Молодые люди долго лежали в объятиях друг друга и не были в состоянии говорить, замерев от счастья. Они задыхались в объятиях, сквозь слезы и смех с опьянением смотрели в лица друг другу, бледные и искаженные от страданий.
Урваси не могла поверить, что она жива! Она тихо благодарила богов за то, что они дали ей небо, о котором она мечтала…
— Еще минута, — говорил Бюсси, дрожа, — и я слишком бы поздно приехал, но еще вовремя, чтобы умереть вместе с тобой. Это пламя служило бы пологом нашего брачного ложа.
— Так я не умерла? — спрашивала она, откидываясь назад, чтобы лучше видеть его. — Так это правда, что обожаемые глаза светятся совсем близко около меня, что я вижу эти улыбающиеся уста, которые будут принадлежать только мне?

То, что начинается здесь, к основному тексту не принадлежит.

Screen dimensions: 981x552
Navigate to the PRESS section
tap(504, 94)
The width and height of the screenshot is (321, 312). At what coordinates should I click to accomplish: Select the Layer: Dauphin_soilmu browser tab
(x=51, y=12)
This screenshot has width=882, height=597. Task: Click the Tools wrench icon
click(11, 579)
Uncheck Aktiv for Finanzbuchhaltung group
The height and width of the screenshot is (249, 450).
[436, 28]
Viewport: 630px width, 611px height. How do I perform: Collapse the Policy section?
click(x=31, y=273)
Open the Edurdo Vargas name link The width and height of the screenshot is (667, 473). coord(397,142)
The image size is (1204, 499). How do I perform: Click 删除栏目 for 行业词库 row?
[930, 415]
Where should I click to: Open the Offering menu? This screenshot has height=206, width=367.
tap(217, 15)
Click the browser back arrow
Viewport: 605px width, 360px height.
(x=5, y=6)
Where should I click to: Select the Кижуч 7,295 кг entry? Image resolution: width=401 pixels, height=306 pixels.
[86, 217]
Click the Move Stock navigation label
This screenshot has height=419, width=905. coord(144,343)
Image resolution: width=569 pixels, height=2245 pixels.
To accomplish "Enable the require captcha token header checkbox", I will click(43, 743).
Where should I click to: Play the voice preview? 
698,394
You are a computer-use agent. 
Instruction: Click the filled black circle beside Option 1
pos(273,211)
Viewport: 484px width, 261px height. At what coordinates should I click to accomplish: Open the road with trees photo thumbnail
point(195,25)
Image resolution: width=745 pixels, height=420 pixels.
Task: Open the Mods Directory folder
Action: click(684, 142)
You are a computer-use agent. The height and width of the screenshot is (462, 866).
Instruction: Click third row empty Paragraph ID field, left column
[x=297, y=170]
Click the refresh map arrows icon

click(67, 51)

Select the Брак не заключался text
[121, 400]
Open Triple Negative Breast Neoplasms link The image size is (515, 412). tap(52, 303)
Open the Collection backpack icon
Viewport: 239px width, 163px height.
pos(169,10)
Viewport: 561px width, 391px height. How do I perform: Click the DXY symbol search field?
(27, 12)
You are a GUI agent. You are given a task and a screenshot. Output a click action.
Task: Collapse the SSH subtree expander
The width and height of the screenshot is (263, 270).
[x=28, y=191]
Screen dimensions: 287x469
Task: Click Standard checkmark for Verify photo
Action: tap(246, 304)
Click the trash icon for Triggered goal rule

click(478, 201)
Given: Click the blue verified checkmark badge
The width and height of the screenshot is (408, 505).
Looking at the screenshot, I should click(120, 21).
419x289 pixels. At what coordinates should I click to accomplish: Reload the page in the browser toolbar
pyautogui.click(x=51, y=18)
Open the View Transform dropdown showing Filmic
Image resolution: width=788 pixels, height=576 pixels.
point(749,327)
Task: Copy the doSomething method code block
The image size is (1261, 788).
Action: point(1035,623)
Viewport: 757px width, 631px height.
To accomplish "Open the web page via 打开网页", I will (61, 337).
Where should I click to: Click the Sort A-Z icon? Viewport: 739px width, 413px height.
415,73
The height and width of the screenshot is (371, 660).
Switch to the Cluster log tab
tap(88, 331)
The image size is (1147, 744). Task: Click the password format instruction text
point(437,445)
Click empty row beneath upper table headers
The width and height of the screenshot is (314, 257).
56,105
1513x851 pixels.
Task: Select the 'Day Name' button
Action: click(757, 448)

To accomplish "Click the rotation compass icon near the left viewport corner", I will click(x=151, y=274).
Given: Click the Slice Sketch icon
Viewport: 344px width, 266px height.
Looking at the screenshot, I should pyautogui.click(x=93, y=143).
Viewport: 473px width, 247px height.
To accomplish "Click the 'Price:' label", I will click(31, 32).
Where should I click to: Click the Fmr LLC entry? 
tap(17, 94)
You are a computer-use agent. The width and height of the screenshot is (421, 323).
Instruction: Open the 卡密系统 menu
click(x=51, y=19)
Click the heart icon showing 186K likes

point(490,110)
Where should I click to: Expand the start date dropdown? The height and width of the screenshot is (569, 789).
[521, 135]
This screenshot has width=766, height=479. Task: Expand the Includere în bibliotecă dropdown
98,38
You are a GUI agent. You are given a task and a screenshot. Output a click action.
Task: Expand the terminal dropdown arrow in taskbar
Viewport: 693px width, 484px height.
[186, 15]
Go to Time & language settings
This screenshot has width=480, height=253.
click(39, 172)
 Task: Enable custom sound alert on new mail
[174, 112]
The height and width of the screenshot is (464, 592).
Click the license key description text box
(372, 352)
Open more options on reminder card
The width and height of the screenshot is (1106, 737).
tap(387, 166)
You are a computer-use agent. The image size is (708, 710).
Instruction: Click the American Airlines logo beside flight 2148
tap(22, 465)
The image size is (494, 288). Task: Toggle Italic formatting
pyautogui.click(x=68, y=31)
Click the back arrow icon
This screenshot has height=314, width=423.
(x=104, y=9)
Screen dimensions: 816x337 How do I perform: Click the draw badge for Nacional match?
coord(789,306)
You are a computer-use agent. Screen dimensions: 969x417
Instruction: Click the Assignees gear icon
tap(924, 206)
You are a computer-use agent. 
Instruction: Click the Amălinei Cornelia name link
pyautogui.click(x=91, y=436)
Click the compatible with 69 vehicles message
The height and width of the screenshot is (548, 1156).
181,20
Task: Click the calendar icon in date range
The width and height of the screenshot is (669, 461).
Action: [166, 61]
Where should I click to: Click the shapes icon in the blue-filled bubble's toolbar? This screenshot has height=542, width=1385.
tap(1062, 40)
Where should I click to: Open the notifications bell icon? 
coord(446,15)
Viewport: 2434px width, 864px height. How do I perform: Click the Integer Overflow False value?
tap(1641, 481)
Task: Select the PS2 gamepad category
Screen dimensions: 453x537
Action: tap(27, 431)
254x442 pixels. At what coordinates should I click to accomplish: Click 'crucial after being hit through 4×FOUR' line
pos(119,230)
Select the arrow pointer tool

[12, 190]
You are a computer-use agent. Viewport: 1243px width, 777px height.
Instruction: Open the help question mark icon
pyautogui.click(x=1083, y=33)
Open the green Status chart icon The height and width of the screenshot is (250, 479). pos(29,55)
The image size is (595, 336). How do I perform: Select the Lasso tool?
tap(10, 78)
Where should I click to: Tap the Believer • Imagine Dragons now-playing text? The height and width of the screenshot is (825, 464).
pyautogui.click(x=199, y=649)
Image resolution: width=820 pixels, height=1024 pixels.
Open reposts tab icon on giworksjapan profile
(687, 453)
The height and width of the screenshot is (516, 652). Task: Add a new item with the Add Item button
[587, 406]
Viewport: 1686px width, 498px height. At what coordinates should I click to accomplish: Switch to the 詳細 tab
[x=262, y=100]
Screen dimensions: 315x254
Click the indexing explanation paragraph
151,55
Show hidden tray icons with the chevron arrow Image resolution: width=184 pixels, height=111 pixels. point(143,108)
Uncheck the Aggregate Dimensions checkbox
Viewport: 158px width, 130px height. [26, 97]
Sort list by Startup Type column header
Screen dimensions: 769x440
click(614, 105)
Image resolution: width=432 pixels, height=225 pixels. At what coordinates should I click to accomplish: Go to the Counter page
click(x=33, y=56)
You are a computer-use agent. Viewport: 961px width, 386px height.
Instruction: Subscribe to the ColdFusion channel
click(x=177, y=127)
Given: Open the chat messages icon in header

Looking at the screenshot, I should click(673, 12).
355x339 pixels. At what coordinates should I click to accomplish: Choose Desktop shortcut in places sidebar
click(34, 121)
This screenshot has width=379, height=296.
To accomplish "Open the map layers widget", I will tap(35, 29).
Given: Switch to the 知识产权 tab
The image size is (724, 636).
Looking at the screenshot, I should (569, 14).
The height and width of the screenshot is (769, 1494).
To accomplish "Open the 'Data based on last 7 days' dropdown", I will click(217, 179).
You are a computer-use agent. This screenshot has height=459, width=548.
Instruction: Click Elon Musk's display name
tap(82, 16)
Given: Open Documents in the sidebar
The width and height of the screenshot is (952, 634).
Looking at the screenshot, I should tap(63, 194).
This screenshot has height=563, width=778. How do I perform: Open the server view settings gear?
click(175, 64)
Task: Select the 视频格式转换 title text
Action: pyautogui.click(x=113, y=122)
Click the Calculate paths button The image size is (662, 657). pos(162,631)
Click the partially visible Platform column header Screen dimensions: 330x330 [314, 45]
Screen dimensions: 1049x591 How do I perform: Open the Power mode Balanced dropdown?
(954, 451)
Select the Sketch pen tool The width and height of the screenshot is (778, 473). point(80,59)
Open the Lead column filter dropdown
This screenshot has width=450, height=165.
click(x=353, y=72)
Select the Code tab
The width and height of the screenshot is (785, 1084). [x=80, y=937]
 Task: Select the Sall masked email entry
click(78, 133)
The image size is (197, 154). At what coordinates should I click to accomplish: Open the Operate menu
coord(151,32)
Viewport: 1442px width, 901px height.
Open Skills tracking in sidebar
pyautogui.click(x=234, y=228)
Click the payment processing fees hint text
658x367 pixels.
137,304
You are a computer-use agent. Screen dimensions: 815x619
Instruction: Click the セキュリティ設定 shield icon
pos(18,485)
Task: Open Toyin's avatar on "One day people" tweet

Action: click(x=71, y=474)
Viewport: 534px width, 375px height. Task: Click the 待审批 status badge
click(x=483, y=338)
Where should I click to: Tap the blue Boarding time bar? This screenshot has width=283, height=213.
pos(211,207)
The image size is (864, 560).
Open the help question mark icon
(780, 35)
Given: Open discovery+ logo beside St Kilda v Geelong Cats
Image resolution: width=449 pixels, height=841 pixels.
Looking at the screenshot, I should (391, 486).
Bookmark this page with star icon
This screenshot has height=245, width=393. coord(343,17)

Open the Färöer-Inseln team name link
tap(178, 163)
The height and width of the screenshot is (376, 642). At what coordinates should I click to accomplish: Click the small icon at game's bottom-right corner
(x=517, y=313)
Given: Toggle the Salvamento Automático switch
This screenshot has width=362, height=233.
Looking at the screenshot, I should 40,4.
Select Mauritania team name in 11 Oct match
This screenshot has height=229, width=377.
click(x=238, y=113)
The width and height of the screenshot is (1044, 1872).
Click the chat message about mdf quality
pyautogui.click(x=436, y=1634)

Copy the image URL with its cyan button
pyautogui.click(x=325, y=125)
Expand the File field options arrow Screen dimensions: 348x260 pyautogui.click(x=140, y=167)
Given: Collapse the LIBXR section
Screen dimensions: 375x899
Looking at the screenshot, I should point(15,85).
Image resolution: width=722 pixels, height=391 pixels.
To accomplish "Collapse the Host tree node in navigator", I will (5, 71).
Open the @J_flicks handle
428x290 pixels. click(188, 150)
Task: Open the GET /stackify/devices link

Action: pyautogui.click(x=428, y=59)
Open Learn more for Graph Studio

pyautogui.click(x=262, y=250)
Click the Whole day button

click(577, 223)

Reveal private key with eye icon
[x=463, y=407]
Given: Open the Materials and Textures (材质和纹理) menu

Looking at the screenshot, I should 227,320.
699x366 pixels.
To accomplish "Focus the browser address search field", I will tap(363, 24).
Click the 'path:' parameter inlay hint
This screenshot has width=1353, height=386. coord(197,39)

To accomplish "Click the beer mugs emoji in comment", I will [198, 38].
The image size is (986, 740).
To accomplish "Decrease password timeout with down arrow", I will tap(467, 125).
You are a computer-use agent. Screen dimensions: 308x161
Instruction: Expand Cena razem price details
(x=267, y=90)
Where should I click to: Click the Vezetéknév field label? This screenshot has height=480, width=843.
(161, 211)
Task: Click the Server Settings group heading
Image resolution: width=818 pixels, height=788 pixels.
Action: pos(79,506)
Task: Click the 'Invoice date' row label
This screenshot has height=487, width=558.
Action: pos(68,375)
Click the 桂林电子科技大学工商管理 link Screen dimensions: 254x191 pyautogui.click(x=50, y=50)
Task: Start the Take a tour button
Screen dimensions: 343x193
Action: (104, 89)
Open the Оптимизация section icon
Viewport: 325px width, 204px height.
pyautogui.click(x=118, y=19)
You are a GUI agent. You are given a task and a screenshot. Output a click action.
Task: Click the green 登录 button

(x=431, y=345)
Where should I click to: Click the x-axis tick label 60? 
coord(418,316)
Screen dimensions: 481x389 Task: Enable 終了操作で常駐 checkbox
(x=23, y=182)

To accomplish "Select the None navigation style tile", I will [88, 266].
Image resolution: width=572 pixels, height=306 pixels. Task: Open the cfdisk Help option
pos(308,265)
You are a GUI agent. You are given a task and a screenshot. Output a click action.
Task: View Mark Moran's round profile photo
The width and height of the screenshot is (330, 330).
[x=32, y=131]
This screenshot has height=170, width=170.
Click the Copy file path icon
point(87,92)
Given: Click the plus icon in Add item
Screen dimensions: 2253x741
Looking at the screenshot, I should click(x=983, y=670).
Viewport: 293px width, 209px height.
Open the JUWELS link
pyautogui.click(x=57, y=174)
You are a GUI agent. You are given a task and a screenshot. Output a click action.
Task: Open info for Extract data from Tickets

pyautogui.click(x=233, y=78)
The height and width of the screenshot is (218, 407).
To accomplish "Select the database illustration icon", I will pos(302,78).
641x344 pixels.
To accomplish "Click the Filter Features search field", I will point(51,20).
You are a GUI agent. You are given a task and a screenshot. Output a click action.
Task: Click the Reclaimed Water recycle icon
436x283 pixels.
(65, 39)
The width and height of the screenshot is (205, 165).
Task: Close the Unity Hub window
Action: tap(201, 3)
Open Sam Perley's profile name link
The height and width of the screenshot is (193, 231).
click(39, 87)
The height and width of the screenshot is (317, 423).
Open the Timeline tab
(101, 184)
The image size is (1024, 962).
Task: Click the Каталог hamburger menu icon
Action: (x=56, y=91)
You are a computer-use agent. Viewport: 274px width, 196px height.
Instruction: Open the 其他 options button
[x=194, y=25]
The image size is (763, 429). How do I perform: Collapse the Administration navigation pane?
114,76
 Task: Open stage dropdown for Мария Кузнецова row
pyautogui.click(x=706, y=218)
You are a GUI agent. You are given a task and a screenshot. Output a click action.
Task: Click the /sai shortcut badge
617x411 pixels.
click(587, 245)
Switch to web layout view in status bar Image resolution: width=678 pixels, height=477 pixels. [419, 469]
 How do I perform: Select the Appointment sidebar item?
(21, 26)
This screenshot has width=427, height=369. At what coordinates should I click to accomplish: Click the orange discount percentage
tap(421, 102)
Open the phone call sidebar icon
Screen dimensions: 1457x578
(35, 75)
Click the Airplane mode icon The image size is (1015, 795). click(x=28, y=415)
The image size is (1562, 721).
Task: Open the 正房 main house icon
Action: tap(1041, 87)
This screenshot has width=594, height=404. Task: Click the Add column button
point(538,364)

— Ах! Они устанут целовать следы твоих ног, чтобы заслужить прощение, которого я не стою, несмотря на адские мучения, которые я вынес.
— Не говори о прощении: я одна виновата! — вскричала она, снова бросаясь к нему на грудь. — Я была низка и слаба, как простая женщина. Я не могла победить ужаса, который внушал мне министр, и я причина всех наших несчастий. Ах, теперь я отдаю его тебе, мы сумеем победить вдвоем бесчестного брамина!
— Панх-Анан умер, — сказал Сата-Нанда, внезапно входя. — Осмеянные толпой брамины рассеялись, и опьяненный счастьем народ забыл свои предрассудки и суеверия; постарайся воспользоваться минутой просветления.
Он нагнулся к уху царицы и тихо сказал ей что-то.
— О, да, да! — вскричала Урваси с лучезарной улыбкой.
Она увлекла молодого человека через галереи лестницы, до самой высокой террасы дворца, которая была вся убрана коврами и на которой жглись в курильницах благовония. Там собрался весь двор.
Держа Бюсси за руку, Урваси подошла к перилам террасы, как бы представляя его народу, который, увидя чету, с неистовством приветствовал ее.
Тогда царица взяла из рук одной принцессы золотую урну с водой Ганга и окропила ею лоб молодого человека, чтобы посвятить его в цари. Потом она обошла вокруг него и заставила его сесть на трон, горевший драгоценными камнями. Около него положили скипетр и корону, и над его головой раскинулся царский зонтик.